As shown in detail in views 2A and 2B, the lubricator valve assembly 25 includes a tubular valve body or housing 30 including upper and lower subs 31 and 32 with internal threads adapted for connection to adjacent threaded ends of the pipe string 12. A cylinder section 33 of the body 30 is connected by threads 34 to the upper sub 31, and by threads 35 to an elongated tubular section 36 which, in turn, is threaded at 37 to the lower sub 32. Fluted centralizer rings 38 and 39 may be appropriately mounted on the body 30 for providing protection to hydraulic hoses that extend alongside the valve assembly 25 is connection with other remotely controlled valve located therebelow, such as the subsea master valve 14. A retainer cap 40 may be screwed onto the top of the cylinder section 33 and engage an arcuate base member 41 through which hydraulic connector nipples 42 are extended. The lower ends 43 of the nipples 42 are enlarged and fitted within counterbores in the top of the sub 33 and are sealed by O-rings 44 in communication with vertically extending ports 45 and 46 in the cylinder section 33 of the body 30. Of course the upper ends of the nipples have appropriate threads or the like for connection to the lower ends of the respective hydraulic control lines or hoses 9 through fluid under pressure is supplied to cause opening and closing of the valve assembly as will be described hereinafter.

Required actions:
1 - Answer these questions using the lubricator valve description.
(a) What connects the cylinder section 33 to the upper sub 31?
(b) What may the fluted centralizer rings 38 and 39 be mounted on the body 30 to protect?
(c) What seals the enlarged lower ends 43 of the nipples 42?
2 - Pick up the lubricator valve description after its last sentence and continue it.

Collected data entries:

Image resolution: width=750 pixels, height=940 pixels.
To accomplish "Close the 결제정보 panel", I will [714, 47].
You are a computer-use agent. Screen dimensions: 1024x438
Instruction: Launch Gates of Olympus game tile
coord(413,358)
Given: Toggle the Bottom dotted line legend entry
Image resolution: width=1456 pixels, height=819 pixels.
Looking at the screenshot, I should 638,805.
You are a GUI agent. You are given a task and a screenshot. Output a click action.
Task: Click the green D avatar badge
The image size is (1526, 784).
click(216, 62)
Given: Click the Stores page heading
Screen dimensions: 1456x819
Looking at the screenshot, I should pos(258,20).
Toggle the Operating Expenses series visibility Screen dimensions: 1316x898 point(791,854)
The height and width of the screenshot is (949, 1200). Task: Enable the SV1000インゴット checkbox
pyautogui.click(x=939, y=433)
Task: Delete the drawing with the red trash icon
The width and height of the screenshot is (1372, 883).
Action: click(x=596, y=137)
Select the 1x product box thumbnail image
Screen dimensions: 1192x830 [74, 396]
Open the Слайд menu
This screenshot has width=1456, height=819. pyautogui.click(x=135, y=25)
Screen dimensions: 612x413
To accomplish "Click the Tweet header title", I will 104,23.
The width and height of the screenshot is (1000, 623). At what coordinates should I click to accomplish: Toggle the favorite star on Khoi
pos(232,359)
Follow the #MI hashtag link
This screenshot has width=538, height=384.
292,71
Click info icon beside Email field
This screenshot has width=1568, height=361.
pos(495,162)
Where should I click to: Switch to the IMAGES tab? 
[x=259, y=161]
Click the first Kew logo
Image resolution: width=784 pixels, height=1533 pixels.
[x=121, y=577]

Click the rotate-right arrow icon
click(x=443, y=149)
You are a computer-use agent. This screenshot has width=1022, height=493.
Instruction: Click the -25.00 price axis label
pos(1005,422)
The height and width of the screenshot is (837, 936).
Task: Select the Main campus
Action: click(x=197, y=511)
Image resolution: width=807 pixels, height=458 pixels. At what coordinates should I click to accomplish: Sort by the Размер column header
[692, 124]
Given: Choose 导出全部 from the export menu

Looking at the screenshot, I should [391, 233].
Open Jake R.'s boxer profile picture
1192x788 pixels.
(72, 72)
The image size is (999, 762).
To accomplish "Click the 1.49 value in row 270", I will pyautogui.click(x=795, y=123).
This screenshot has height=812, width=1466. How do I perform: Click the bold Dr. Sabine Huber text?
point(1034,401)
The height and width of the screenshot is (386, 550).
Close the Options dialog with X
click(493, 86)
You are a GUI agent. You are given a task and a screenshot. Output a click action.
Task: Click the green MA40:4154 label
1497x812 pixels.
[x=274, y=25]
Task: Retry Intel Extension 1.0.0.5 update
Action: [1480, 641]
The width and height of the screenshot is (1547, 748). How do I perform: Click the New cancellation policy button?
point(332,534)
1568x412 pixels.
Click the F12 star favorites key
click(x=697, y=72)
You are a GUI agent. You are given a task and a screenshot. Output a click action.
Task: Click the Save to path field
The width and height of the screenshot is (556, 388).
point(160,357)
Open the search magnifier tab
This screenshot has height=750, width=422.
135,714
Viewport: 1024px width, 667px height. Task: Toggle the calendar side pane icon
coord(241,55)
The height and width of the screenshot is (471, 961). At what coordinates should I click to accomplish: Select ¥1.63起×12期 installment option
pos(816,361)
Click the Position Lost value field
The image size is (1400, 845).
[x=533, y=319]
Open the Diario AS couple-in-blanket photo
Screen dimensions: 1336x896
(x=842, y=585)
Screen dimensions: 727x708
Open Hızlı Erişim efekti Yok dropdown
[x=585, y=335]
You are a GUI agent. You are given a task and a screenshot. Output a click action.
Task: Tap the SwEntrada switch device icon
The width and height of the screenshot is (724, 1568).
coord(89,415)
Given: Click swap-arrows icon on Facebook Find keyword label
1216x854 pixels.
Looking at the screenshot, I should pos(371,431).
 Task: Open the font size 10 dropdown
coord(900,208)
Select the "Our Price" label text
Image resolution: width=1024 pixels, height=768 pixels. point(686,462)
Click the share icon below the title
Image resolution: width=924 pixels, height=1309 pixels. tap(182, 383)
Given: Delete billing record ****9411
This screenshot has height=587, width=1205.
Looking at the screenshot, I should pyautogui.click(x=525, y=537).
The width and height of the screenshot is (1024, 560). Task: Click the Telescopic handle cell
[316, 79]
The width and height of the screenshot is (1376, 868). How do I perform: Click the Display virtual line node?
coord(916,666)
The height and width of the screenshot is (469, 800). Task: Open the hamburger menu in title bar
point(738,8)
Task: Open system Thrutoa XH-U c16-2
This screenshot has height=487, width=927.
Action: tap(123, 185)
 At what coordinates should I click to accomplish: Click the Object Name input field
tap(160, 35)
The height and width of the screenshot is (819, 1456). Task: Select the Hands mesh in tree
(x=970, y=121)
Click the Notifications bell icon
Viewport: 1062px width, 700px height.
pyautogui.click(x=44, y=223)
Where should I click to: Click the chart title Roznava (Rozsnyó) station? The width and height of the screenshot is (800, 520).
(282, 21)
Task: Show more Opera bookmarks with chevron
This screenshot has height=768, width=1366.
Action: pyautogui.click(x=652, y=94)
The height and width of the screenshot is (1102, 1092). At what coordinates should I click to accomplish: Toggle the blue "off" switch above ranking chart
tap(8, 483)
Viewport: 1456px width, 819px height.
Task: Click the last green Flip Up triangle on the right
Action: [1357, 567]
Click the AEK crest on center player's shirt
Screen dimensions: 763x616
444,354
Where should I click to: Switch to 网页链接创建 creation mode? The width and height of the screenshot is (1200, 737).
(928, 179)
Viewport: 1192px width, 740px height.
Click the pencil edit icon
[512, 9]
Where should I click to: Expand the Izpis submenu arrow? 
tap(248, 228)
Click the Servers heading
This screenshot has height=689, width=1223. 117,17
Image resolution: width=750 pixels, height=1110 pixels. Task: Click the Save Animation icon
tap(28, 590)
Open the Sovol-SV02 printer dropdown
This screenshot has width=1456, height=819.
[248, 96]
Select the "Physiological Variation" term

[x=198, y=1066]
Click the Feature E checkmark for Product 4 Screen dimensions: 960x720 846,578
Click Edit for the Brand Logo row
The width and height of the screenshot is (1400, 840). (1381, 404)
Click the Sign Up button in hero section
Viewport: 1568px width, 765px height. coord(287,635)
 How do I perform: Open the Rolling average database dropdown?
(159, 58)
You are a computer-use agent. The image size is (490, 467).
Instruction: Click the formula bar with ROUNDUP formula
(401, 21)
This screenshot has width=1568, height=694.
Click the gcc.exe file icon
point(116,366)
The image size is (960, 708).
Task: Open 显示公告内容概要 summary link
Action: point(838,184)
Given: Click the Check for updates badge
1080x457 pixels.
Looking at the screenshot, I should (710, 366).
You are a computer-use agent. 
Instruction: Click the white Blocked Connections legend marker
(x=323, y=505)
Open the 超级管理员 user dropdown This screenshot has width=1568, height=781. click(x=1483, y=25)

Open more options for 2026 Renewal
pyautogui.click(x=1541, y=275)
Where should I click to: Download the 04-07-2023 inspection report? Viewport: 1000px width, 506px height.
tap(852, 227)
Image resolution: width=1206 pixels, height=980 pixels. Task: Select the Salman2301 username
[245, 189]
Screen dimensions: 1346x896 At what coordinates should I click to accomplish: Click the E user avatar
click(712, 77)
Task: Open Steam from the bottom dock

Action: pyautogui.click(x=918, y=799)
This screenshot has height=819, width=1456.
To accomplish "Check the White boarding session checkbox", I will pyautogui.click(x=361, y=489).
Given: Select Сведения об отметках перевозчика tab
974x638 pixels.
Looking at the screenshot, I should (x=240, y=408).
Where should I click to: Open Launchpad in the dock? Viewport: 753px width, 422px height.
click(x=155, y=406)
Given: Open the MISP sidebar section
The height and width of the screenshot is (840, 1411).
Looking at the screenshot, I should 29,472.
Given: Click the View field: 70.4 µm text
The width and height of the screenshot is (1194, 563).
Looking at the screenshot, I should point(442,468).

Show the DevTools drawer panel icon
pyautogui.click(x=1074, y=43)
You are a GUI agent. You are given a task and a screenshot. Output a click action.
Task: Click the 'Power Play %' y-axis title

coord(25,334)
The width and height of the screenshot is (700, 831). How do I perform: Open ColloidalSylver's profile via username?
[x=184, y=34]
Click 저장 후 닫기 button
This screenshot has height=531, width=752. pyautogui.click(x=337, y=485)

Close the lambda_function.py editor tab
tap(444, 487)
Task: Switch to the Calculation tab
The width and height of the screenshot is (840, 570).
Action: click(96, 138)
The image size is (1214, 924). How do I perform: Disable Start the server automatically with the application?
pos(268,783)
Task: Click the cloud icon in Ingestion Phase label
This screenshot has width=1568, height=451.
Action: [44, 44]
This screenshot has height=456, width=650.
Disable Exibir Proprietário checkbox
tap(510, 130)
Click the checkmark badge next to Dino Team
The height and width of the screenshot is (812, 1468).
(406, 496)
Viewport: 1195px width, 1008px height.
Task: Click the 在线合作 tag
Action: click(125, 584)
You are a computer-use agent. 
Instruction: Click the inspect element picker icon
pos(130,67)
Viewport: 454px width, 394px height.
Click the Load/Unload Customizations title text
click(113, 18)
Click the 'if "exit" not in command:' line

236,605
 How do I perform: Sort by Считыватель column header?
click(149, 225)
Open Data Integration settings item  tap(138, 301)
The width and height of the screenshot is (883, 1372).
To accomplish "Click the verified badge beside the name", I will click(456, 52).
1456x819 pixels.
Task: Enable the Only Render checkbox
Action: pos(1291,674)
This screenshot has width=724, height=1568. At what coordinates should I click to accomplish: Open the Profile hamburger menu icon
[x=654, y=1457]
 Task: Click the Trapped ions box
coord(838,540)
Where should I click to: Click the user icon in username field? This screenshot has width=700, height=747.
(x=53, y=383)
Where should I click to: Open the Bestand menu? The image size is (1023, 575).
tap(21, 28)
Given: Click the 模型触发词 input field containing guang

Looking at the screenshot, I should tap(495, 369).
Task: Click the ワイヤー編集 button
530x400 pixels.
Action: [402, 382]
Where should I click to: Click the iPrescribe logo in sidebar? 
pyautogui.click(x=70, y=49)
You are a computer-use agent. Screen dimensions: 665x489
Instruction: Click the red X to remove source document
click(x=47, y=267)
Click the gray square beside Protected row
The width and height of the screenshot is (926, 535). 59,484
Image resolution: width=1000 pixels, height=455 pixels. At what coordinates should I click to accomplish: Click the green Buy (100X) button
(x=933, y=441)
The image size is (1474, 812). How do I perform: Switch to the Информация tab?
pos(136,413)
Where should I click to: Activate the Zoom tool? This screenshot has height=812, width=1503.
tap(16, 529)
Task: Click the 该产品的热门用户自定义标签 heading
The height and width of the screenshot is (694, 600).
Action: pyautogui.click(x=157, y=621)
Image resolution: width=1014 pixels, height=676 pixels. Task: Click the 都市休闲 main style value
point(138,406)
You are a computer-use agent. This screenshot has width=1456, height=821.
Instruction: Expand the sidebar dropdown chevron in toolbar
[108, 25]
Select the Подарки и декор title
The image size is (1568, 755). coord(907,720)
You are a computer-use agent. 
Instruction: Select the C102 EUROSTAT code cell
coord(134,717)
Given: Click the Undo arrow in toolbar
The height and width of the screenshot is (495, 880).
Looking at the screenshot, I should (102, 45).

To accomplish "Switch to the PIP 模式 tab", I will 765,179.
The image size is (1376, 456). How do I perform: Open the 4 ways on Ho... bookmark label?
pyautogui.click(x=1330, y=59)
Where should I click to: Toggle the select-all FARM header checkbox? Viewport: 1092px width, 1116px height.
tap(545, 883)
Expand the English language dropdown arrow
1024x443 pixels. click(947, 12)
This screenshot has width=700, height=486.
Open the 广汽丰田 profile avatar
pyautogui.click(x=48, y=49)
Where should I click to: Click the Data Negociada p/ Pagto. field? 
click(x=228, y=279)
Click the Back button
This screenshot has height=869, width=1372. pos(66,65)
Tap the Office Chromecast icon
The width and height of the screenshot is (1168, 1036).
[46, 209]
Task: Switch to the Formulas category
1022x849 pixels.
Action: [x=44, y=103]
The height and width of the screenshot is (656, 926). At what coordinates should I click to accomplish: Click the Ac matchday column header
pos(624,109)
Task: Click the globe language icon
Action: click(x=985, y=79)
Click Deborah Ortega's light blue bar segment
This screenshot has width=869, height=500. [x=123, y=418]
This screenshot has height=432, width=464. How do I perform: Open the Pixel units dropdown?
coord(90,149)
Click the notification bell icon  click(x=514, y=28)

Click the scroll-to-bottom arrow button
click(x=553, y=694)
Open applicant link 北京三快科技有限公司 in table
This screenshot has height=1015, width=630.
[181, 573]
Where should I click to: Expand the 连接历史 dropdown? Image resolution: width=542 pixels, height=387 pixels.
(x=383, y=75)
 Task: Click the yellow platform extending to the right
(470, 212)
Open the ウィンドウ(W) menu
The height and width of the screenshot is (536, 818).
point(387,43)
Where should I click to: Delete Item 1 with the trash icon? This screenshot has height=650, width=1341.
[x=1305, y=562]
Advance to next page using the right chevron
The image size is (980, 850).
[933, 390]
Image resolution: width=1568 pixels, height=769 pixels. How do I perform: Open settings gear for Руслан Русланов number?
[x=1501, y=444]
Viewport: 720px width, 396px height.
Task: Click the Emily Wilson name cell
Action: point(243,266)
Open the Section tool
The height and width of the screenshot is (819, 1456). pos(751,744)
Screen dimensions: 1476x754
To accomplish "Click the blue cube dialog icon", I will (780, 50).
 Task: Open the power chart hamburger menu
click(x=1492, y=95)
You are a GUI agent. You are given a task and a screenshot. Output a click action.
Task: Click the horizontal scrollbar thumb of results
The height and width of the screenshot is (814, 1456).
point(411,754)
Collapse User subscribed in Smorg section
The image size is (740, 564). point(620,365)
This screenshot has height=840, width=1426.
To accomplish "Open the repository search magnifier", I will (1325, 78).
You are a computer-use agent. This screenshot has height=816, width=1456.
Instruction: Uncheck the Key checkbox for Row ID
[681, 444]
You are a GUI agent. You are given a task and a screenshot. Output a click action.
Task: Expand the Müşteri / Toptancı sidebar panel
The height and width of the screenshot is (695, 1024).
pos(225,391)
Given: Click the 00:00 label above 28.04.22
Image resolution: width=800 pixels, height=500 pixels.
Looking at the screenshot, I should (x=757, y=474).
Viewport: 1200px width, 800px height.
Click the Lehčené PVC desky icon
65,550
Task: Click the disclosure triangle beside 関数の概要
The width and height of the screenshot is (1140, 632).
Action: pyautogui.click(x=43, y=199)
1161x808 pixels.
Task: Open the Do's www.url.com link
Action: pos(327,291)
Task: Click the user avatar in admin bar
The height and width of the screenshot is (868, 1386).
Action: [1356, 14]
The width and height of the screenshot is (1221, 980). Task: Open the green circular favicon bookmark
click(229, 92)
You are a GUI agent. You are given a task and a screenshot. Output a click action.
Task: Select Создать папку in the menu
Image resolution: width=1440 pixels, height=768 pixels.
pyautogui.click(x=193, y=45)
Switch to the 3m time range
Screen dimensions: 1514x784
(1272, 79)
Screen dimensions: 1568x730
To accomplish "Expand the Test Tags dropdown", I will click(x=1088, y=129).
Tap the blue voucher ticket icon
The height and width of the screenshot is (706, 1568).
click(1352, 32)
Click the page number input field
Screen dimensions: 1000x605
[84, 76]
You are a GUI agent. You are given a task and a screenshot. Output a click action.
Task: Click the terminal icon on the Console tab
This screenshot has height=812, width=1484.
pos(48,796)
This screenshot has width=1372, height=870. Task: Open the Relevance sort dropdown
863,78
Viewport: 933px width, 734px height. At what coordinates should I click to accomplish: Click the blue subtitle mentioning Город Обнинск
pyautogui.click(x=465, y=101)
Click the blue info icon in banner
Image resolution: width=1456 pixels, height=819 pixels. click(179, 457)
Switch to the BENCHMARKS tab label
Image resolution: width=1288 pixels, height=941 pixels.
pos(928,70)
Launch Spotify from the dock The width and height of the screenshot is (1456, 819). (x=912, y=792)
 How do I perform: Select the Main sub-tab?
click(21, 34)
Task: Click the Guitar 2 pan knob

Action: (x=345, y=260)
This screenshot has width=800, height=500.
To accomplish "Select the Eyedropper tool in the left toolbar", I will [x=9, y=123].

Replies:
1 -
(a) Threads 34.
(b) The hydraulic hoses that extend alongside the valve assembly 25.
(c) O-rings 44.

2 -
A central flow passage 50 through the valve body 30 is defined by an assembly including upper and lower flow tubes 51 and 52 and a valve cage 53. These elements are coupled end-to-end in abutting relation to provide a rigid tubular structure extending between a downwardly facing shoulder 54 on the cylinder section 33 and an upwardly facing shoulder 55 on the lower sub 32. A full-opening valve mechanism in the form of a ball element 56 having a throughbore 57 is mounted on trunnion pins 58 received in apertures 59 on diametrically opposite sides of the valve cage 53, and is rotatable between an open position where the axis of the bore 57 is aligned with the axis of the flow passage 50, and a closed position where the axis is disposed at right angles to said passage. In the closed position, an outer peripheral surface 60 of the ball element 58 engages a spherical annular surface 61 of a seat ring 62 that is mounted within an annular recess 63 adjacent the upper end of the valve cage 53. The seat ring 62 preferably is biased toward the ball element 56 by a spring assembly 64, and suitable seals 65 and 66 are provided to ensure against fluid leakage. A valve stabilizer ring 69 may be located below the ball element 56 and is supported in an internal annular recess 70 in the lower flow tube 52 to ensure smooth rotation of the ball element 56 between its open and closed positions.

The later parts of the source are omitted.